§ **Task requirements**: Write out, word for word, the rows from the line containing "最新消息 (207, 80)" through the line containing "What is happening in Eidsfoss? (477, 133)", including both of those rows and nothing else.

§ **The input**:
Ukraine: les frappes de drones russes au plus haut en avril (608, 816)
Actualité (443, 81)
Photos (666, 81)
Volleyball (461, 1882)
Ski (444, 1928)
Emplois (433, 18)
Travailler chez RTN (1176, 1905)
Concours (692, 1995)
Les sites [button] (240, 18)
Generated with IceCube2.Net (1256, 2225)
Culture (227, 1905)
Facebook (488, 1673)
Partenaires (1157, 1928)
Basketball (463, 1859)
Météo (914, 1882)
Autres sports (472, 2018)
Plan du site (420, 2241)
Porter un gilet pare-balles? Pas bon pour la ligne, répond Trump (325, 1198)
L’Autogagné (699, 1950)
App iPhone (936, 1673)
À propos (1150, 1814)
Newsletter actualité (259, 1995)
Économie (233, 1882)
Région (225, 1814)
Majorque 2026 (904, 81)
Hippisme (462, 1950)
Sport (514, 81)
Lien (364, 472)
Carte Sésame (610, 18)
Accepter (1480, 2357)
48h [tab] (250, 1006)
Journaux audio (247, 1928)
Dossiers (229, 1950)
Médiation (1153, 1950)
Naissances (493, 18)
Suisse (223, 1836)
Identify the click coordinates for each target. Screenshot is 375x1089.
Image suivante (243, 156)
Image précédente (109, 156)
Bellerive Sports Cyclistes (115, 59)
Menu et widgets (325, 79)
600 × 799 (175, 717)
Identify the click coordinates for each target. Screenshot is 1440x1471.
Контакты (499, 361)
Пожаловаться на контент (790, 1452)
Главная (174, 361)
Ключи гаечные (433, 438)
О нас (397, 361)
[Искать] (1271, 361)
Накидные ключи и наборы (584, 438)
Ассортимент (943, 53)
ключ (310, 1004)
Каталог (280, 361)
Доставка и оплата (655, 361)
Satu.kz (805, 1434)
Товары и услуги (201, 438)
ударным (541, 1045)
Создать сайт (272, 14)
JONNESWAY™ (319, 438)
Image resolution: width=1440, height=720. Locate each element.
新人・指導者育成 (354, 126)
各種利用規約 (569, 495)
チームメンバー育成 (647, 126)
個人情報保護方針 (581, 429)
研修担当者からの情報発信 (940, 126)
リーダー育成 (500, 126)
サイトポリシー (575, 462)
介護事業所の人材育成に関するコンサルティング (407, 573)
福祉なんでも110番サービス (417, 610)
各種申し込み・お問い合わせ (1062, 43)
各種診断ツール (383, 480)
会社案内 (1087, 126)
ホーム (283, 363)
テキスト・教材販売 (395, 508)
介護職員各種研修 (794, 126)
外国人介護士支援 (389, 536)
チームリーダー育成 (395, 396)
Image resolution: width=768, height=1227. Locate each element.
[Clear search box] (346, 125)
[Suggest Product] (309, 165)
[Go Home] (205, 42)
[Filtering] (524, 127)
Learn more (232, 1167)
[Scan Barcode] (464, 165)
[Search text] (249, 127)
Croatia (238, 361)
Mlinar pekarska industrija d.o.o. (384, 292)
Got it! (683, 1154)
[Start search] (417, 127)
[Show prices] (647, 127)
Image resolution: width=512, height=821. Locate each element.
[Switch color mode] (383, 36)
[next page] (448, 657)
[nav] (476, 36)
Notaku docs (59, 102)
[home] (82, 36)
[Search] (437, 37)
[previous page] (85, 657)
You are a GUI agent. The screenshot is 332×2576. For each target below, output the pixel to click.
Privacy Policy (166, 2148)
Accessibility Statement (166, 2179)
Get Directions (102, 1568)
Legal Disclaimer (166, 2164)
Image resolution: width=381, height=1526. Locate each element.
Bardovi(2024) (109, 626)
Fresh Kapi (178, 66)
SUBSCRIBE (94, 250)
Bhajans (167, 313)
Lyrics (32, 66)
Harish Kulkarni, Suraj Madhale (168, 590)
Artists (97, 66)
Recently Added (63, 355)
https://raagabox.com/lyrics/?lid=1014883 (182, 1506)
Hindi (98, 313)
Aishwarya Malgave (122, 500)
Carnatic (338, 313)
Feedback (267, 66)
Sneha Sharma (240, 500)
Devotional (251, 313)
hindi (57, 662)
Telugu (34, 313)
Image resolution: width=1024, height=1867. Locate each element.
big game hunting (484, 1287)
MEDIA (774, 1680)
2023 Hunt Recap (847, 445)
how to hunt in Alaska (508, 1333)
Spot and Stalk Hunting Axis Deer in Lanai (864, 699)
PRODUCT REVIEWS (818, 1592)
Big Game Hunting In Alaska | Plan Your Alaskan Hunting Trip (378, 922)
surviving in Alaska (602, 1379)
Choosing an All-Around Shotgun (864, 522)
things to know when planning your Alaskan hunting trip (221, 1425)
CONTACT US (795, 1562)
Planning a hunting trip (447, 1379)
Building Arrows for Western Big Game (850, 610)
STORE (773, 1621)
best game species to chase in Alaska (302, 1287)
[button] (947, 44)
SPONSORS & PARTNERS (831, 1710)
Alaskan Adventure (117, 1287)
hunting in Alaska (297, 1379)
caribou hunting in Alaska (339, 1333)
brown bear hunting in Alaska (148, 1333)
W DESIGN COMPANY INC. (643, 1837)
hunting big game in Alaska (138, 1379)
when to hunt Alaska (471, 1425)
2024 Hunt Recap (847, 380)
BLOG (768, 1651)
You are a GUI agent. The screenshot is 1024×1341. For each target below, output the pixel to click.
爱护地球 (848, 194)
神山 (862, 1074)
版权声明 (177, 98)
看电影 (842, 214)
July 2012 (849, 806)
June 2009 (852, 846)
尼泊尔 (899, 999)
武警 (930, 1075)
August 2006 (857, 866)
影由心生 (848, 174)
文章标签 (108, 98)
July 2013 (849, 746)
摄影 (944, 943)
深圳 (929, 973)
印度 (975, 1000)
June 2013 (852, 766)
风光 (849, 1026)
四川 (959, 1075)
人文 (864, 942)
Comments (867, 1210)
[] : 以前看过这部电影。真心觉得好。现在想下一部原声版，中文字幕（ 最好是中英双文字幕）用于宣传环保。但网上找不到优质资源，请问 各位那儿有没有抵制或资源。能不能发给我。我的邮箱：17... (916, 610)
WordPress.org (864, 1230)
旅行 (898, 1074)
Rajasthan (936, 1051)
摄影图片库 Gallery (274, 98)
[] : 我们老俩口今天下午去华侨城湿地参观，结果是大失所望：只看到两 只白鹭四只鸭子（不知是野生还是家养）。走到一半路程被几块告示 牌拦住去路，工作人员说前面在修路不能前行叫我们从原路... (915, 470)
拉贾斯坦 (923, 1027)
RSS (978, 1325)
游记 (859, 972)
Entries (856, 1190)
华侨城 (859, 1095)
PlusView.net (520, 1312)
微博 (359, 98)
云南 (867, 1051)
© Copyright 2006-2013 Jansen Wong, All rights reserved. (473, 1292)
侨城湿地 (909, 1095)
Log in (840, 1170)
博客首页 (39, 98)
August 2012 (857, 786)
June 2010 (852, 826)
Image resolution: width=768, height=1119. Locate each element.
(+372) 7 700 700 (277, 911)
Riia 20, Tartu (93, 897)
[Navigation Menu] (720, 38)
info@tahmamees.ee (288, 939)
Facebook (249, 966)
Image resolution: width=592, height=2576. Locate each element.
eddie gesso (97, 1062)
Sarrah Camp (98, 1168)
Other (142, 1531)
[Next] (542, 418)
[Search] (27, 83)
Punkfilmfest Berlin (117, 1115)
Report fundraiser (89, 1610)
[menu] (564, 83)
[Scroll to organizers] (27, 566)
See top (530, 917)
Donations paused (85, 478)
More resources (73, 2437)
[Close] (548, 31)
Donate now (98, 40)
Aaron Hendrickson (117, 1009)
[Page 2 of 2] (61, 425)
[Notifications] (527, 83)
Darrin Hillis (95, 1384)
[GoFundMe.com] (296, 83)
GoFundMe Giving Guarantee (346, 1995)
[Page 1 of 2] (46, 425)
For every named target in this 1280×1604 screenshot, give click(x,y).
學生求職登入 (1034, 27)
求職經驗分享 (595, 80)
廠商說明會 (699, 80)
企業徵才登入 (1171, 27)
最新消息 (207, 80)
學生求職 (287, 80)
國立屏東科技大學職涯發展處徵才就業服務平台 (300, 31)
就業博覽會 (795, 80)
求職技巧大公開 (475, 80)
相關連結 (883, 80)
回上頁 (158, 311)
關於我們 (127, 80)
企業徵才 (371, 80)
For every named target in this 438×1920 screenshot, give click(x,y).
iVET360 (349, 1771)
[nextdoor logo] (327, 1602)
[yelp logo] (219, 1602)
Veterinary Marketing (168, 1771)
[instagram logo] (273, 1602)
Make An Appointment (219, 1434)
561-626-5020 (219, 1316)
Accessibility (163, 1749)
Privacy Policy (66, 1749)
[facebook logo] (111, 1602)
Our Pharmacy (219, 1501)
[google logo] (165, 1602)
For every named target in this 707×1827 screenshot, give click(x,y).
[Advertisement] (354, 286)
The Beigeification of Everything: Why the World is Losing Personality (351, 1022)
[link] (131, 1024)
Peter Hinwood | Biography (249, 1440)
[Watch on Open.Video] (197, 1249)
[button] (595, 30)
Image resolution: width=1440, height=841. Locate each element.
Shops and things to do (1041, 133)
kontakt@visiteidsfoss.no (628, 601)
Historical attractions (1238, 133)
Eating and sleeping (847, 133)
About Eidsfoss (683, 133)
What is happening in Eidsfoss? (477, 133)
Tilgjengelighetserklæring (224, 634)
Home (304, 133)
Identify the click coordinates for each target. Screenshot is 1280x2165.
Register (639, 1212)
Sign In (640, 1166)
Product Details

§ **Final result**:
最新消息 (207, 80)
學生求職 (287, 80)
國立屏東科技大學職涯發展處徵才就業服務平台 (300, 31)
就業博覽會 (795, 80)
求職技巧大公開 (475, 80)
相關連結 (883, 80)
回上頁 (158, 311)
關於我們 (127, 80)
企業徵才 (371, 80)
For every named target in this 438×1920 screenshot, give click(x,y).
iVET360 (349, 1771)
[nextdoor logo] (327, 1602)
[yelp logo] (219, 1602)
Veterinary Marketing (168, 1771)
[instagram logo] (273, 1602)
Make An Appointment (219, 1434)
561-626-5020 (219, 1316)
Accessibility (163, 1749)
Privacy Policy (66, 1749)
[facebook logo] (111, 1602)
Our Pharmacy (219, 1501)
[google logo] (165, 1602)
For every named target in this 707×1827 screenshot, give click(x,y).
[Advertisement] (354, 286)
The Beigeification of Everything: Why the World is Losing Personality (351, 1022)
[link] (131, 1024)
Peter Hinwood | Biography (249, 1440)
[Watch on Open.Video] (197, 1249)
[button] (595, 30)
Image resolution: width=1440, height=841. Locate each element.
Shops and things to do (1041, 133)
kontakt@visiteidsfoss.no (628, 601)
Historical attractions (1238, 133)
Eating and sleeping (847, 133)
About Eidsfoss (683, 133)
What is happening in Eidsfoss? (477, 133)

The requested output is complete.